System Architecture

This page describes how the MapSwipe system is put together: the old vs. new architecture, and the individual components that make up the new architecture today.

Architecture overview

Old architecture

Previous architecture
Previous MapSwipe architectural flow

The legacy system had two different databases:

  1. Firebase — the primary database. It interfaced directly with the Manager Dashboard, Mobile App, and Web App, and stored users, user groups, draft projects, active projects (with tasks), user contributions, and user swipe results (temporarily).
  2. Postgres — the secondary, long-term database. It stored users, user groups, draft projects, all projects (with tasks), and all user swipe results.

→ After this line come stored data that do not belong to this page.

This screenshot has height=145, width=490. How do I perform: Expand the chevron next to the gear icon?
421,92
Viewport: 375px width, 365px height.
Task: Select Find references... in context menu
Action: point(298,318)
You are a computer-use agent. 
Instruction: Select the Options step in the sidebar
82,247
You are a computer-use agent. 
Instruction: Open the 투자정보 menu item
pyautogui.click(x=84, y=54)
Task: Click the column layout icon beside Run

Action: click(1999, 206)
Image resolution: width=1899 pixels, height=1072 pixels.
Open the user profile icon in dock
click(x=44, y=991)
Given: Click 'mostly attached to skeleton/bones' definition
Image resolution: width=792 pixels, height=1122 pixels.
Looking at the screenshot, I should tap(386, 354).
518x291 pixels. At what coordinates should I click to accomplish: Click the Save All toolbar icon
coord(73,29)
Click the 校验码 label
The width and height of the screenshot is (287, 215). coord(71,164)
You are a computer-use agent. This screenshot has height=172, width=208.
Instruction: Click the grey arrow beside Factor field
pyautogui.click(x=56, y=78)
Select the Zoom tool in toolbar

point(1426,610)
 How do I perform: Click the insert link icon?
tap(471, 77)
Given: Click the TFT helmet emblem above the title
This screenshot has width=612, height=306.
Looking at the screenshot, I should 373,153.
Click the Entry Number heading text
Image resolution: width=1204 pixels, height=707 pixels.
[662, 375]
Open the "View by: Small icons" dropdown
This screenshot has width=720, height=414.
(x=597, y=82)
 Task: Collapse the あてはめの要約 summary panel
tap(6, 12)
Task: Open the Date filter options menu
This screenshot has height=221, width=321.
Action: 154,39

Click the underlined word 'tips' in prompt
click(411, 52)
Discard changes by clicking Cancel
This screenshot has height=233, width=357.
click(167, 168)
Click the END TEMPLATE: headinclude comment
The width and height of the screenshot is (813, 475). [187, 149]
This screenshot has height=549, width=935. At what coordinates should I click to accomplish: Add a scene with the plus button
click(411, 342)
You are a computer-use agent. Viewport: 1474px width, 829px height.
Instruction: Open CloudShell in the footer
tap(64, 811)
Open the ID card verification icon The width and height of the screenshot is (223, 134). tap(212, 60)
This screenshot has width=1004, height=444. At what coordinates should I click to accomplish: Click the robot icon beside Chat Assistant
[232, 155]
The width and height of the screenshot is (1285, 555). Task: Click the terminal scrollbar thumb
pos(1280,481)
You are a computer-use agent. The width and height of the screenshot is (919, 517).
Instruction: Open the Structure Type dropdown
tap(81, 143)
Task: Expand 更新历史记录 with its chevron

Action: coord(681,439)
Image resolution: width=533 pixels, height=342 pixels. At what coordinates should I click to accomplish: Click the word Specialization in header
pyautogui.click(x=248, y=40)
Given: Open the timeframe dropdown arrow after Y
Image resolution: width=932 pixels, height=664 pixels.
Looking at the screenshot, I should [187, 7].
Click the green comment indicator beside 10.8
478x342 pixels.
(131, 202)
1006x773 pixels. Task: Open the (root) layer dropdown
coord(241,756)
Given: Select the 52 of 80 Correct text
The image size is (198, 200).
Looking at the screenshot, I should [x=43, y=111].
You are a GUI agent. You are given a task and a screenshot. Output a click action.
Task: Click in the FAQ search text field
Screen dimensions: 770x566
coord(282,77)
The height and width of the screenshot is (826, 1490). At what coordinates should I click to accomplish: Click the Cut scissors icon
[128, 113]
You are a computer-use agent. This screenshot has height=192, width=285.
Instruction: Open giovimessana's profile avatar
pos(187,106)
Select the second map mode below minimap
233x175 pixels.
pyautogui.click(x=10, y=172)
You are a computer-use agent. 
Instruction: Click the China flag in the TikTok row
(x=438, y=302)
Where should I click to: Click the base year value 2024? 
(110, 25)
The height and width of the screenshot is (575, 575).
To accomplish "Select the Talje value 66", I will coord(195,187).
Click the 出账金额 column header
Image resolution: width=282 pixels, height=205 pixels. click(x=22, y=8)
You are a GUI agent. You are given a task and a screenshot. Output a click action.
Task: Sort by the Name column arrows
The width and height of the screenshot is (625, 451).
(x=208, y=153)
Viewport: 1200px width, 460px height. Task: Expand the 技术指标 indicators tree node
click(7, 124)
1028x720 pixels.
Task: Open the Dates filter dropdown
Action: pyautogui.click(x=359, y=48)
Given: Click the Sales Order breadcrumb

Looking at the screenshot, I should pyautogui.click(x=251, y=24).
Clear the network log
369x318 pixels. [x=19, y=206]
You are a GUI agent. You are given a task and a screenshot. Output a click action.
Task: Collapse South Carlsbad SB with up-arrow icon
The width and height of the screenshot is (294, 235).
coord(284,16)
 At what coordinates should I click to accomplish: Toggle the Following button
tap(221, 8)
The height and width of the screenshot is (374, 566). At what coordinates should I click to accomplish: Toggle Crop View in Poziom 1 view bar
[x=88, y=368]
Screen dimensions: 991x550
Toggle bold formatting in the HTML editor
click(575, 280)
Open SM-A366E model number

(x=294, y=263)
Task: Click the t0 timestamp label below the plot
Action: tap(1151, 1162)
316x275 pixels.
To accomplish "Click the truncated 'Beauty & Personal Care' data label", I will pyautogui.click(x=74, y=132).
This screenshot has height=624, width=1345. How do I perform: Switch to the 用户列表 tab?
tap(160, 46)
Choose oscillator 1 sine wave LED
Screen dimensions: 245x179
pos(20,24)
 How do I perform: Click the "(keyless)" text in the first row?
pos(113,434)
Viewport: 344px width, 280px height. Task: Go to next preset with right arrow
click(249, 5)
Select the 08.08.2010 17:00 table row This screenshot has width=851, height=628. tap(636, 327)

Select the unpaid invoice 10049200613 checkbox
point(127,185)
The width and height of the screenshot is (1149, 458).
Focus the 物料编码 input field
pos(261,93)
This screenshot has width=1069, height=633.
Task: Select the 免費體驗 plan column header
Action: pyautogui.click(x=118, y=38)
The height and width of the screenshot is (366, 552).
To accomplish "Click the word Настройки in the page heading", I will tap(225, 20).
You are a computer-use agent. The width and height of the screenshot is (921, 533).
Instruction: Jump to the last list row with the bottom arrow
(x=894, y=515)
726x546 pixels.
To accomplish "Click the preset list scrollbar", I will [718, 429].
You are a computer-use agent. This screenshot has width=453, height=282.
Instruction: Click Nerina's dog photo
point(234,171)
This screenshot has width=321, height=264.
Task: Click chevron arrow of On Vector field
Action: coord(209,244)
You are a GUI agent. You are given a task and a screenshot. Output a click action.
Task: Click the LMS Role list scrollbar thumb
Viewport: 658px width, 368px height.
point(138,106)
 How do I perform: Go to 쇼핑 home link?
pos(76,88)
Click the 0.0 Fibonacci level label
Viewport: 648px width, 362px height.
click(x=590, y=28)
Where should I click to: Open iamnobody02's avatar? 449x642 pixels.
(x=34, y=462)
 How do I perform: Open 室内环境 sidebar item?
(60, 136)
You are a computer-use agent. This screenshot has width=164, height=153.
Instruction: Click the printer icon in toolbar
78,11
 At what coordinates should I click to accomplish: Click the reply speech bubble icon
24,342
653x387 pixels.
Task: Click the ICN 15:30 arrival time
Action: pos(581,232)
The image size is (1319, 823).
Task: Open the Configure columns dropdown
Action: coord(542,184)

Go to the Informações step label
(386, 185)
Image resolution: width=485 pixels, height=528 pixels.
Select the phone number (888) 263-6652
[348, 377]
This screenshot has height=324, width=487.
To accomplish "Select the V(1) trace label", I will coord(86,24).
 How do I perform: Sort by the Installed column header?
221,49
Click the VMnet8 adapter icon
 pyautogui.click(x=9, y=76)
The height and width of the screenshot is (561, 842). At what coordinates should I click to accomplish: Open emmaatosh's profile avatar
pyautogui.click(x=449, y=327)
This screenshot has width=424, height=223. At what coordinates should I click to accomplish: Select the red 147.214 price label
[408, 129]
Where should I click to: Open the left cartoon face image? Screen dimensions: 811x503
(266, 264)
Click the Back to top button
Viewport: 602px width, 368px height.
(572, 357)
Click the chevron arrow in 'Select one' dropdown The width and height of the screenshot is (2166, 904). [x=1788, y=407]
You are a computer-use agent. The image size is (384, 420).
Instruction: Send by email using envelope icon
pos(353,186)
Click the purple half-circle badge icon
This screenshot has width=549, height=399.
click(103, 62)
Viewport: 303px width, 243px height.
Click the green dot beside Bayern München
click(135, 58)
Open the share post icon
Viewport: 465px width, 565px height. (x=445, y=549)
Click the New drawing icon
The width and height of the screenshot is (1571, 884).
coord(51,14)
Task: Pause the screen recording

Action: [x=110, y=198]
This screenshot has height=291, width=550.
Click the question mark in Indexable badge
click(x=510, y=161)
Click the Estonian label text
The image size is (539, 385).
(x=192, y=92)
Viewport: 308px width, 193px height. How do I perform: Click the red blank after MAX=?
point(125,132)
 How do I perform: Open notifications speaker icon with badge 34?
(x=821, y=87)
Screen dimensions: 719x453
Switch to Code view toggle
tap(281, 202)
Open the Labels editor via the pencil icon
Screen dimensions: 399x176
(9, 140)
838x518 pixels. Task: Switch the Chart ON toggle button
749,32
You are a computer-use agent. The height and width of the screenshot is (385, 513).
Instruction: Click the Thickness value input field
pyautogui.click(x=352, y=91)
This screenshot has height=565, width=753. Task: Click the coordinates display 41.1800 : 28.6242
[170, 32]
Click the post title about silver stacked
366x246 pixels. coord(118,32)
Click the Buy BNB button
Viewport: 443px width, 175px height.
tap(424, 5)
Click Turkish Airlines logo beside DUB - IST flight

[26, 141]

The primary reason for keeping Firebase as the primary database was auto-scaling in case of a large number of submissions, typically during MapSwipe mapping events. A background worker periodically synchronized (partially) the two databases.

New architecture

New architecture
New MapSwipe architectural flow

The major difference in the new architecture is that Postgres is the primary database. Only the MapSwipe mobile and web apps interface with Firebase directly. The system stays scalable and reliable while significantly reducing the usage of the Firebase Realtime Database. See the Components section below for an inventory of the pieces.

Note

Firebase Endpoints shown in the new architecture diagram is planned for a future iteration and has not yet been implemented. Today, the mobile and web apps still read from and write to the Firebase Realtime Database directly.

Components

Public Website

The public-facing website for MapSwipe — an introduction to the project, recent mapping work, the organisations behind it, and links to the apps and dashboards.

Mobile App

The contributor-facing app where users swipe to complete tasks. Reads project, group, and task data from Firebase Realtime Database; writes submitted results back to Firebase, which are then synced to the backend.

Manager Dashboard

The web application project managers use to create and manage projects, tutorials, organisations, managers, contributors, user groups, and teams. Talks to the MapSwipe backend via GraphQL. See For Project Managers for the user-facing documentation.

Community Dashboard

A React-based static site showcasing aggregated MapSwipe contribution stats, plus profile pages for users, user groups, and organisations. Reads cached aggregated data from the backend.

Backend

The central Django server backed by Postgres. A single service is responsible for:

  • The GraphQL API consumed by the Manager Dashboard and the Community Dashboard.
  • Data synchronisation between Postgres and Firebase Realtime Database — including the background workers that transfer in-flight results out of Firebase and into Postgres for long-term storage.
  • The data-export generation that produces the files documented under About the Data.

Firebase Cloud Functions

Cloud Functions that react to Firebase Realtime Database events — incrementing per-user contribution counters when results arrive, propagating user-group membership changes, queuing PSQL-sync flags so the backend knows what changed, and serving the OSM OAuth login.

The functions co-exist with the runtime Firebase Realtime Database, which holds active project / group / task data and in-flight result submissions until the backend workers transfer them to Postgres database.